Given problem:
Update the listing below by replacing every instance of "Where should I click to" with "Where do I click to". Leave everything else unchanged.

[start of Exercise material]

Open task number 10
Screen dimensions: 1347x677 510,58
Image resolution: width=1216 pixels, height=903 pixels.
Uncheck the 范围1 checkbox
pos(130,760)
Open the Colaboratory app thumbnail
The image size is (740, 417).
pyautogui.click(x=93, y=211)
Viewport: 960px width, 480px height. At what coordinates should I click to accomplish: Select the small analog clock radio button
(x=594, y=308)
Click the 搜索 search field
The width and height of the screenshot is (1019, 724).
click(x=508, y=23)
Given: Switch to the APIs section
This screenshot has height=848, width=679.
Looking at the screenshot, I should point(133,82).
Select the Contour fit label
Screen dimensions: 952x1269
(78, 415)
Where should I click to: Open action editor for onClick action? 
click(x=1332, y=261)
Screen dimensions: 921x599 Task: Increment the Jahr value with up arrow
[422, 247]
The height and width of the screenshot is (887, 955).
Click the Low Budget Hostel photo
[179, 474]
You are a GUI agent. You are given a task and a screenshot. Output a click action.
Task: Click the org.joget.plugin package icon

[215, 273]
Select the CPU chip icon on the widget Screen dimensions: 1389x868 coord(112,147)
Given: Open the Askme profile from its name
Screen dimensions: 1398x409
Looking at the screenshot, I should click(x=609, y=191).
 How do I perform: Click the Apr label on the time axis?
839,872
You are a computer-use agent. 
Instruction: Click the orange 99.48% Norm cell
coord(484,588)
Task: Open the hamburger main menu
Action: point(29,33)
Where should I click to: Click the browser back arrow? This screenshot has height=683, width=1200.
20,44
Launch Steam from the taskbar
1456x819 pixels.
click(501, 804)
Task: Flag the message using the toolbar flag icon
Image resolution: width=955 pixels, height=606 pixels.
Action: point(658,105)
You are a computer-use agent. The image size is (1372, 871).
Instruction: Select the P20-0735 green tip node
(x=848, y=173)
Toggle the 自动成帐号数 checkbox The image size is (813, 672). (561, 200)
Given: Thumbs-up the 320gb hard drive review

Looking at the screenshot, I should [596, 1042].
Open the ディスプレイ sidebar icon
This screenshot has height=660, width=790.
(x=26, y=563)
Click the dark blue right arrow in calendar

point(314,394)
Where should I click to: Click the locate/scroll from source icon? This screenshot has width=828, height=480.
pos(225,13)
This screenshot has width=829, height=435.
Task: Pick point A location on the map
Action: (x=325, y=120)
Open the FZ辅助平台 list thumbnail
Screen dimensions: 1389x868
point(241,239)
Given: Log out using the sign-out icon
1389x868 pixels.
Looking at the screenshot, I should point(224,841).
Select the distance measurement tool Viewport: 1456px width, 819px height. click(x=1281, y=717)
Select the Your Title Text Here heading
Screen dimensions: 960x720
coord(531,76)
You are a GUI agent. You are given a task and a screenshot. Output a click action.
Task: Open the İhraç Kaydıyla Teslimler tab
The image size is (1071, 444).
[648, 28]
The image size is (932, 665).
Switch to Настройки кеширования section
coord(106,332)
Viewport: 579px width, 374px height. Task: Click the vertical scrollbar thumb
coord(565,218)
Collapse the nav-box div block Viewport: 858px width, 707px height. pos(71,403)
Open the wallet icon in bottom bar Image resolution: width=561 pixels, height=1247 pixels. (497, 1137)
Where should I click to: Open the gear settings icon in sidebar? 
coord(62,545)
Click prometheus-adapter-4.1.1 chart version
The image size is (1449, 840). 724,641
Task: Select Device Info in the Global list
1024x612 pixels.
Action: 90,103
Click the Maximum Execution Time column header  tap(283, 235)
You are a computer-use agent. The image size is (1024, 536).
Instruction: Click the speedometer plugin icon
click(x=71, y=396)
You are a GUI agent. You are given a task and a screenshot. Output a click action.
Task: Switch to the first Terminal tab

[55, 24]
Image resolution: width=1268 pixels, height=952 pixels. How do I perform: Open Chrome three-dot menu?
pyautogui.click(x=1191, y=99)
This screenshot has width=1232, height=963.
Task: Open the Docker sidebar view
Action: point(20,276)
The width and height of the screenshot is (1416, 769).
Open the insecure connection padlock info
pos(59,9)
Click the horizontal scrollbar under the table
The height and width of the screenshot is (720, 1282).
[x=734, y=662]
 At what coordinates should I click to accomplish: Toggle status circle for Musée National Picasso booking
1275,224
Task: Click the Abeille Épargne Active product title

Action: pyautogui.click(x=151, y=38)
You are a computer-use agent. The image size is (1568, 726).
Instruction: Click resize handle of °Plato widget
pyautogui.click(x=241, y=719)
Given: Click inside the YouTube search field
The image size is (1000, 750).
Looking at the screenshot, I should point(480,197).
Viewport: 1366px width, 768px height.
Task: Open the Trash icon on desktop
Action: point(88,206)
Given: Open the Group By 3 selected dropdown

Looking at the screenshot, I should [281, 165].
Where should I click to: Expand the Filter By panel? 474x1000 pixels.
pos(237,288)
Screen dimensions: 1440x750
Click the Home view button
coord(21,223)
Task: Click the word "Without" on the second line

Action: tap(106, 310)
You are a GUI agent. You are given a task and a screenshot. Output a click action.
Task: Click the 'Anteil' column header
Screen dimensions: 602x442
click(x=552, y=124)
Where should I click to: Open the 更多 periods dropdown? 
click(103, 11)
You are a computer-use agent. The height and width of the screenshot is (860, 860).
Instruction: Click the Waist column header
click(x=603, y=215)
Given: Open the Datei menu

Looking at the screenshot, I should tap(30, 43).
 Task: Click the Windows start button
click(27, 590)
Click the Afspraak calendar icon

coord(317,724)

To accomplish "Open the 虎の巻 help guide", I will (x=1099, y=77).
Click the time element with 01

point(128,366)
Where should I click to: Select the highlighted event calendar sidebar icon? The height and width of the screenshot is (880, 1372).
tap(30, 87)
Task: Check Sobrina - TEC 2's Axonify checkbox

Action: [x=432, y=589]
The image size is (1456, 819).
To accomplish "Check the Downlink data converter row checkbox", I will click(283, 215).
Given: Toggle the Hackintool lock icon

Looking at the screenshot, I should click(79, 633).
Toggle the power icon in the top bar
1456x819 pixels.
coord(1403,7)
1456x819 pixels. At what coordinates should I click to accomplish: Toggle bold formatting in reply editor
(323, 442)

[end of Exercise material]

Task solution:
Open task number 10
Screen dimensions: 1347x677 510,58
Image resolution: width=1216 pixels, height=903 pixels.
Uncheck the 范围1 checkbox
pos(130,760)
Open the Colaboratory app thumbnail
The image size is (740, 417).
pyautogui.click(x=93, y=211)
Viewport: 960px width, 480px height. At what coordinates should I click to accomplish: Select the small analog clock radio button
(x=594, y=308)
Click the 搜索 search field
The width and height of the screenshot is (1019, 724).
click(x=508, y=23)
Given: Switch to the APIs section
This screenshot has height=848, width=679.
Looking at the screenshot, I should point(133,82).
Select the Contour fit label
Screen dimensions: 952x1269
(78, 415)
Where do I click to: Open action editor for onClick action? 
click(x=1332, y=261)
Screen dimensions: 921x599 Task: Increment the Jahr value with up arrow
[422, 247]
The height and width of the screenshot is (887, 955).
Click the Low Budget Hostel photo
[179, 474]
You are a GUI agent. You are given a task and a screenshot. Output a click action.
Task: Click the org.joget.plugin package icon

[215, 273]
Select the CPU chip icon on the widget Screen dimensions: 1389x868 coord(112,147)
Given: Open the Askme profile from its name
Screen dimensions: 1398x409
Looking at the screenshot, I should click(x=609, y=191).
 How do I perform: Click the Apr label on the time axis?
839,872
You are a computer-use agent. 
Instruction: Click the orange 99.48% Norm cell
coord(484,588)
Task: Open the hamburger main menu
Action: point(29,33)
Where do I click to: Click the browser back arrow? This screenshot has height=683, width=1200.
20,44
Launch Steam from the taskbar
1456x819 pixels.
click(501, 804)
Task: Flag the message using the toolbar flag icon
Image resolution: width=955 pixels, height=606 pixels.
Action: point(658,105)
You are a computer-use agent. The image size is (1372, 871).
Instruction: Select the P20-0735 green tip node
(x=848, y=173)
Toggle the 自动成帐号数 checkbox The image size is (813, 672). (561, 200)
Given: Thumbs-up the 320gb hard drive review

Looking at the screenshot, I should [596, 1042].
Open the ディスプレイ sidebar icon
This screenshot has height=660, width=790.
(x=26, y=563)
Click the dark blue right arrow in calendar

point(314,394)
Where do I click to: Click the locate/scroll from source icon? This screenshot has width=828, height=480.
pos(225,13)
This screenshot has width=829, height=435.
Task: Pick point A location on the map
Action: (x=325, y=120)
Open the FZ辅助平台 list thumbnail
Screen dimensions: 1389x868
point(241,239)
Given: Log out using the sign-out icon
1389x868 pixels.
Looking at the screenshot, I should point(224,841).
Select the distance measurement tool Viewport: 1456px width, 819px height. click(x=1281, y=717)
Select the Your Title Text Here heading
Screen dimensions: 960x720
coord(531,76)
You are a GUI agent. You are given a task and a screenshot. Output a click action.
Task: Open the İhraç Kaydıyla Teslimler tab
The image size is (1071, 444).
[648, 28]
The image size is (932, 665).
Switch to Настройки кеширования section
coord(106,332)
Viewport: 579px width, 374px height. Task: Click the vertical scrollbar thumb
coord(565,218)
Collapse the nav-box div block Viewport: 858px width, 707px height. pos(71,403)
Open the wallet icon in bottom bar Image resolution: width=561 pixels, height=1247 pixels. (497, 1137)
Where do I click to: Open the gear settings icon in sidebar? 
coord(62,545)
Click prometheus-adapter-4.1.1 chart version
The image size is (1449, 840). 724,641
Task: Select Device Info in the Global list
1024x612 pixels.
Action: 90,103
Click the Maximum Execution Time column header  tap(283, 235)
You are a computer-use agent. The image size is (1024, 536).
Instruction: Click the speedometer plugin icon
click(x=71, y=396)
You are a GUI agent. You are given a task and a screenshot. Output a click action.
Task: Switch to the first Terminal tab

[55, 24]
Image resolution: width=1268 pixels, height=952 pixels. How do I perform: Open Chrome three-dot menu?
pyautogui.click(x=1191, y=99)
This screenshot has width=1232, height=963.
Task: Open the Docker sidebar view
Action: point(20,276)
The width and height of the screenshot is (1416, 769).
Open the insecure connection padlock info
pos(59,9)
Click the horizontal scrollbar under the table
The height and width of the screenshot is (720, 1282).
[x=734, y=662]
 At what coordinates should I click to accomplish: Toggle status circle for Musée National Picasso booking
1275,224
Task: Click the Abeille Épargne Active product title

Action: pyautogui.click(x=151, y=38)
You are a computer-use agent. The image size is (1568, 726).
Instruction: Click resize handle of °Plato widget
pyautogui.click(x=241, y=719)
Given: Click inside the YouTube search field
The image size is (1000, 750).
Looking at the screenshot, I should point(480,197).
Viewport: 1366px width, 768px height.
Task: Open the Trash icon on desktop
Action: point(88,206)
Given: Open the Group By 3 selected dropdown

Looking at the screenshot, I should [281, 165].
Where do I click to: Expand the Filter By panel? 474x1000 pixels.
pos(237,288)
Screen dimensions: 1440x750
Click the Home view button
coord(21,223)
Task: Click the word "Without" on the second line

Action: tap(106, 310)
You are a GUI agent. You are given a task and a screenshot. Output a click action.
Task: Click the 'Anteil' column header
Screen dimensions: 602x442
click(x=552, y=124)
Where do I click to: Open the 更多 periods dropdown? 
click(103, 11)
You are a computer-use agent. The height and width of the screenshot is (860, 860).
Instruction: Click the Waist column header
click(x=603, y=215)
Given: Open the Datei menu

Looking at the screenshot, I should tap(30, 43).
 Task: Click the Windows start button
click(27, 590)
Click the Afspraak calendar icon

coord(317,724)

To accomplish "Open the 虎の巻 help guide", I will (x=1099, y=77).
Click the time element with 01

point(128,366)
Where do I click to: Select the highlighted event calendar sidebar icon? The height and width of the screenshot is (880, 1372).
tap(30, 87)
Task: Check Sobrina - TEC 2's Axonify checkbox

Action: [x=432, y=589]
The image size is (1456, 819).
To accomplish "Check the Downlink data converter row checkbox", I will click(283, 215).
Given: Toggle the Hackintool lock icon

Looking at the screenshot, I should click(79, 633).
Toggle the power icon in the top bar
1456x819 pixels.
coord(1403,7)
1456x819 pixels. At what coordinates should I click to accomplish: Toggle bold formatting in reply editor
(323, 442)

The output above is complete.